The registration of appliances and other consumer goods with manufacturers by consumers should be encouraged to make corrective actions (including recalls) more effective. The Government welcome the ‘Register my Appliance’ initiative developed by the Association of Manufacturers of Domestic Appliances. The Government will continue to work with retailers, fire services and others to see what more can be done to improve the registration of appliances.

An expert panel bringing together trade associations, consumer and enforcement representatives and BEIS should be established. The Government fully accept this recommendation and is looking to build on the foundations of the Working Group on Product Recalls and Safety. The Office for Product Safety and Standards will also work closely with the BEIS Chief Scientific Adviser to consider the potential role and make-up of additional scientific and technical committees.

The establishment of the new Office for Product Safety and Standards will deliver on the Working Group’s key recommendation which called for centralised technical and scientific capability to support effective decision making and to help co-ordinate the activity of local authorities and the businesses that they regulate. It also provides the capability needed to address the other recommendations made by the Working Group.

The Office for Product Safety and Standards will enable the UK to meet evolving challenges—responding to expanding international trade, the growth in online retail and the increasing rate of product innovation. It will also help the UK to put in place the most effective system for regulation and enforcement of product safety in preparation for our exit from the European Union.

The Office will:

provide incident management capability to respond to national product safety issues;

improve the information available to consumers on the Government’s product recall website;

provide central scientific and technical expertise on product safety issues;

provide support for local authority Trading Standards teams, and for district councils in Northern Ireland;

support checks at UK borders and the interception of unsafe imports;

provide improved intelligence and risk analysis to guide enforcement activities; and,

work with UK business to ensure they are able to meet their compliance requirements.
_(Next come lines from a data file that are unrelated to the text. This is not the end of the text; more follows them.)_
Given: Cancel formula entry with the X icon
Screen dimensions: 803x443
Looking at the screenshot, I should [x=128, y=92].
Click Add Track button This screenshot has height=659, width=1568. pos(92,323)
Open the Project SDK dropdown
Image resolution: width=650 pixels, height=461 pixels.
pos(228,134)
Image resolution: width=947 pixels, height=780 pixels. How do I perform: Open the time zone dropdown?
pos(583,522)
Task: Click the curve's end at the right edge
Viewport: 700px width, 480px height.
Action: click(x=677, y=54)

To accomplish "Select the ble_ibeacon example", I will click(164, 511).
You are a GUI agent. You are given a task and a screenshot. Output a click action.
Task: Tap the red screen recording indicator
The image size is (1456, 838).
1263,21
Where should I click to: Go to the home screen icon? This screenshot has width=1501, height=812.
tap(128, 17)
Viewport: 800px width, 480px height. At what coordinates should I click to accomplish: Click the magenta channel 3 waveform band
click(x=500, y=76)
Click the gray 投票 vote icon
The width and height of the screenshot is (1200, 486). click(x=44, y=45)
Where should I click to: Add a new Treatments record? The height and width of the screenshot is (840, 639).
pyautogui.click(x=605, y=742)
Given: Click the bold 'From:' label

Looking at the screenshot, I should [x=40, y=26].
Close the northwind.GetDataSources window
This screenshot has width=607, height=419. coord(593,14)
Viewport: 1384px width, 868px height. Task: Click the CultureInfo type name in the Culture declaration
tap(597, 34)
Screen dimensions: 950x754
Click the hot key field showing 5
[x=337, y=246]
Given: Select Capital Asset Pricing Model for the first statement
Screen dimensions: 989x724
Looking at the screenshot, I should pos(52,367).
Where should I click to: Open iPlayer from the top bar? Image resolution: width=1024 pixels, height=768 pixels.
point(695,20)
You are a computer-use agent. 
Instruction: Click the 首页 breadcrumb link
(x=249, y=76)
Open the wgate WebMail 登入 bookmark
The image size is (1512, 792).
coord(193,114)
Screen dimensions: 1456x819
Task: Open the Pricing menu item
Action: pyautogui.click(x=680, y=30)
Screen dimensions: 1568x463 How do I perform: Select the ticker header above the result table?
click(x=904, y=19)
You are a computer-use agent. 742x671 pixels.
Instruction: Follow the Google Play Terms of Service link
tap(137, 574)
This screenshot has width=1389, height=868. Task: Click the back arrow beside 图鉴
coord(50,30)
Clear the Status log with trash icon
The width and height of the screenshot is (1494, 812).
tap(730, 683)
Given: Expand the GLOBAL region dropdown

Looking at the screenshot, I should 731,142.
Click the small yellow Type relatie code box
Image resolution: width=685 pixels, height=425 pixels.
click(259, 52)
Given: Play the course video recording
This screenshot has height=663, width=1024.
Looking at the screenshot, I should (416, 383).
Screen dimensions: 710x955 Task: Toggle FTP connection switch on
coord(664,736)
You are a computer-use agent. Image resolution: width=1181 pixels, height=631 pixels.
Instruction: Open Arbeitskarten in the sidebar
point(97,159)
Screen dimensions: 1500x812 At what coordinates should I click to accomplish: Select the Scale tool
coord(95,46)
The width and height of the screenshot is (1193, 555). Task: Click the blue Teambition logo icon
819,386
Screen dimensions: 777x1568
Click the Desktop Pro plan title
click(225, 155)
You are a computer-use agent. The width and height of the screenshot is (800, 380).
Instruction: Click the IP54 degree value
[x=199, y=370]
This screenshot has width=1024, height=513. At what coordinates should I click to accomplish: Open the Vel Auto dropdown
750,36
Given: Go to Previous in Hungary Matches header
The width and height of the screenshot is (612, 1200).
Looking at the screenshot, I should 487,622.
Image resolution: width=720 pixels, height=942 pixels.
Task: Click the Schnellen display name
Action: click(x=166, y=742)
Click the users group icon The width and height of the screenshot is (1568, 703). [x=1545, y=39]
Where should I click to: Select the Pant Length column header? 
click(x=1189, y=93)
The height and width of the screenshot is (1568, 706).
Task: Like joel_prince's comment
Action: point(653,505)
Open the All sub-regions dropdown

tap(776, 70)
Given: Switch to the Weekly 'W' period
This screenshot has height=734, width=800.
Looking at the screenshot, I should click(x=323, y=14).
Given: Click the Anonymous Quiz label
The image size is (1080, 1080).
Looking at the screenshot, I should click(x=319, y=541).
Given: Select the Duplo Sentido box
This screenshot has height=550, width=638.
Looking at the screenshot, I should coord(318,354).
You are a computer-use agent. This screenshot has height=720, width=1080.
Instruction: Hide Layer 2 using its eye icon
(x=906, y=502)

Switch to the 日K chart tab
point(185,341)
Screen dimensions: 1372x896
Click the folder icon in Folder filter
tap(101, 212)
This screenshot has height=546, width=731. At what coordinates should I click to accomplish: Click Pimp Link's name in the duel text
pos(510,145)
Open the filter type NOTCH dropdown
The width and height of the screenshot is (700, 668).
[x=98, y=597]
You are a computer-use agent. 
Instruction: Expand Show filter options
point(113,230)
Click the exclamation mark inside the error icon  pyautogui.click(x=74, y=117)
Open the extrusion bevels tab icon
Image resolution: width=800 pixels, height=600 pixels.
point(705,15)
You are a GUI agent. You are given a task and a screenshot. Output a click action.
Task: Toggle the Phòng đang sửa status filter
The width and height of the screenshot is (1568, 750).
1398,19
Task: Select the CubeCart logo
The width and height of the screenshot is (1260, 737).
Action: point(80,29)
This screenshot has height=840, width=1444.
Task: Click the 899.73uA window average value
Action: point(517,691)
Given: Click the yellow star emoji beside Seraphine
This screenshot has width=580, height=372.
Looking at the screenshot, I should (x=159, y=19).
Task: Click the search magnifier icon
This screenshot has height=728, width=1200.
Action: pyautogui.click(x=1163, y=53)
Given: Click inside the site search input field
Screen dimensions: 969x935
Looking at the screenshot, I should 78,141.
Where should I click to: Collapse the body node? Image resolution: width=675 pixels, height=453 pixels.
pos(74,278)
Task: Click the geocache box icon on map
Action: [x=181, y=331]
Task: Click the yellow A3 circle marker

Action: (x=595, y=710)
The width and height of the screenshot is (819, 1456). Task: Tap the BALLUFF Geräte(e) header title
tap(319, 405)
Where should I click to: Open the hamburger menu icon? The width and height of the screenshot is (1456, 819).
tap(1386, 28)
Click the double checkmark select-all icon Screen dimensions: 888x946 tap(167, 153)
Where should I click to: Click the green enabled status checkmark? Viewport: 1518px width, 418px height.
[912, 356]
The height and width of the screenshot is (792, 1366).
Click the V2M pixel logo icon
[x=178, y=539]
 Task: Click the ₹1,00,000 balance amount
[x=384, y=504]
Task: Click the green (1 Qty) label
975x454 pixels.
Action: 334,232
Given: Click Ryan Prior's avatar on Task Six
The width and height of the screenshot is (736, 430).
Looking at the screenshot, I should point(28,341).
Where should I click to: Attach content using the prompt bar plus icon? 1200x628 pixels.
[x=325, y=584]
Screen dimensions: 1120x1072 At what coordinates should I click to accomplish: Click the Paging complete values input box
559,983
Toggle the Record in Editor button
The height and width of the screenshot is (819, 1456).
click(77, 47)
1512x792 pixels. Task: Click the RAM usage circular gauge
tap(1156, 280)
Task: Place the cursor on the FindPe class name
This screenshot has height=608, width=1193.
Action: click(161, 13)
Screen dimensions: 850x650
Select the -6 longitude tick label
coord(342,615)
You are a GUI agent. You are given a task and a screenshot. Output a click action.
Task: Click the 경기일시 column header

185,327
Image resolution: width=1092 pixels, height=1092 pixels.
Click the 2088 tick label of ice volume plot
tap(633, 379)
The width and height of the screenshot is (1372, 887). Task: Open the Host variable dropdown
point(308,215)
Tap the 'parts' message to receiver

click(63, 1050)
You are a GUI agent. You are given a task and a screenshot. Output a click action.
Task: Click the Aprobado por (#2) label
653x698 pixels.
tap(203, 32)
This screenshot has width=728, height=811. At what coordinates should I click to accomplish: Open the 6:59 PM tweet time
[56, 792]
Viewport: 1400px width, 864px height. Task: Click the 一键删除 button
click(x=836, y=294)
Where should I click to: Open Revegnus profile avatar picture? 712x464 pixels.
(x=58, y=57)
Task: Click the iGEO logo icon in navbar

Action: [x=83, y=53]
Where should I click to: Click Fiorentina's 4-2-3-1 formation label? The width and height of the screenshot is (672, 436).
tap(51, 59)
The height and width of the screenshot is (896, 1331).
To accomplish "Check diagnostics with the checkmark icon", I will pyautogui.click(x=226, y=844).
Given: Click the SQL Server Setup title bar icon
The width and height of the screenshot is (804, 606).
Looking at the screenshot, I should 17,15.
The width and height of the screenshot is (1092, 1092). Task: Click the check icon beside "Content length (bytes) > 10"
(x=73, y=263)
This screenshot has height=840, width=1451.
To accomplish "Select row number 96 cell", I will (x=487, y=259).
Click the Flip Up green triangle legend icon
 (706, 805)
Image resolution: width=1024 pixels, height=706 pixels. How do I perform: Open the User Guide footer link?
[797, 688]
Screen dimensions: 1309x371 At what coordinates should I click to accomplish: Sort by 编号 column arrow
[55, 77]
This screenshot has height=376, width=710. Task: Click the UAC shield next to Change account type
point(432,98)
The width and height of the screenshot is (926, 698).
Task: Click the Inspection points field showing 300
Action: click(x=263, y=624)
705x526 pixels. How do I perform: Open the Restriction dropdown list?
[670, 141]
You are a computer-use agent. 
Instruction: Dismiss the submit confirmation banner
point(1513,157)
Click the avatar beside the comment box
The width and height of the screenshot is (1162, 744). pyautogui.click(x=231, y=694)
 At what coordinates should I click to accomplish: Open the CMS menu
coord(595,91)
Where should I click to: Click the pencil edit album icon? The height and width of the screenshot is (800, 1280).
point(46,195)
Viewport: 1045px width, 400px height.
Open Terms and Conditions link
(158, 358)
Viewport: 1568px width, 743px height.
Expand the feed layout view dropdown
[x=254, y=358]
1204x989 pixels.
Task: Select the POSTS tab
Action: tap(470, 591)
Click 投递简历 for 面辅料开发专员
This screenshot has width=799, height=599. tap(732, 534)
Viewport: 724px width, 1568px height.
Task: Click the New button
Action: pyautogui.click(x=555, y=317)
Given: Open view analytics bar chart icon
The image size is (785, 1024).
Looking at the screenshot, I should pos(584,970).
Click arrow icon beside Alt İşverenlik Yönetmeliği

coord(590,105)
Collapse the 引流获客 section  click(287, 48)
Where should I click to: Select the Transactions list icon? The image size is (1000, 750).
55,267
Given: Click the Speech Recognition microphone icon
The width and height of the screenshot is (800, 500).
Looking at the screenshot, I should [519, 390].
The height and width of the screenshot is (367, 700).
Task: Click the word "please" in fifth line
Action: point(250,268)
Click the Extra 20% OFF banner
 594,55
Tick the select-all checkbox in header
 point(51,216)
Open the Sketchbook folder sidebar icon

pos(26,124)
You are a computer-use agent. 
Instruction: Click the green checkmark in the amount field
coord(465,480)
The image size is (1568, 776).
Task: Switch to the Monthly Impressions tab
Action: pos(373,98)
The Office for Product Safety and Standards will initially be based in the Department for Business, Energy and Industrial Strategy and will have an operating budget of around £12 million per year when it is fully operational. In the longer term, the Government will examine the options for making the Office an arm’s length independent body and will look at associated funding options. This will be subject to further consideration and public consultation before any decisions are made.

The Government’s response to the Working Group’s report marks the culmination of longer term work on product safety and recalls. An independent review of the recall system was undertaken by Lynn Faulds Wood in 2015, with her review published in February 2016. The Working Group has built on that review and made its own recommendations.

On 16 January 2018, the BEIS Committee published its report “The Safety of Electrical Goods in the UK”. The Government will respond to the Committee in due course.

The Government response to the Working Group on Product Recalls and Safety sets out in full how we are addressing each of the Working Group’s recommendations. That response has now been published, and copies of the documents have been placed in the Library of each House.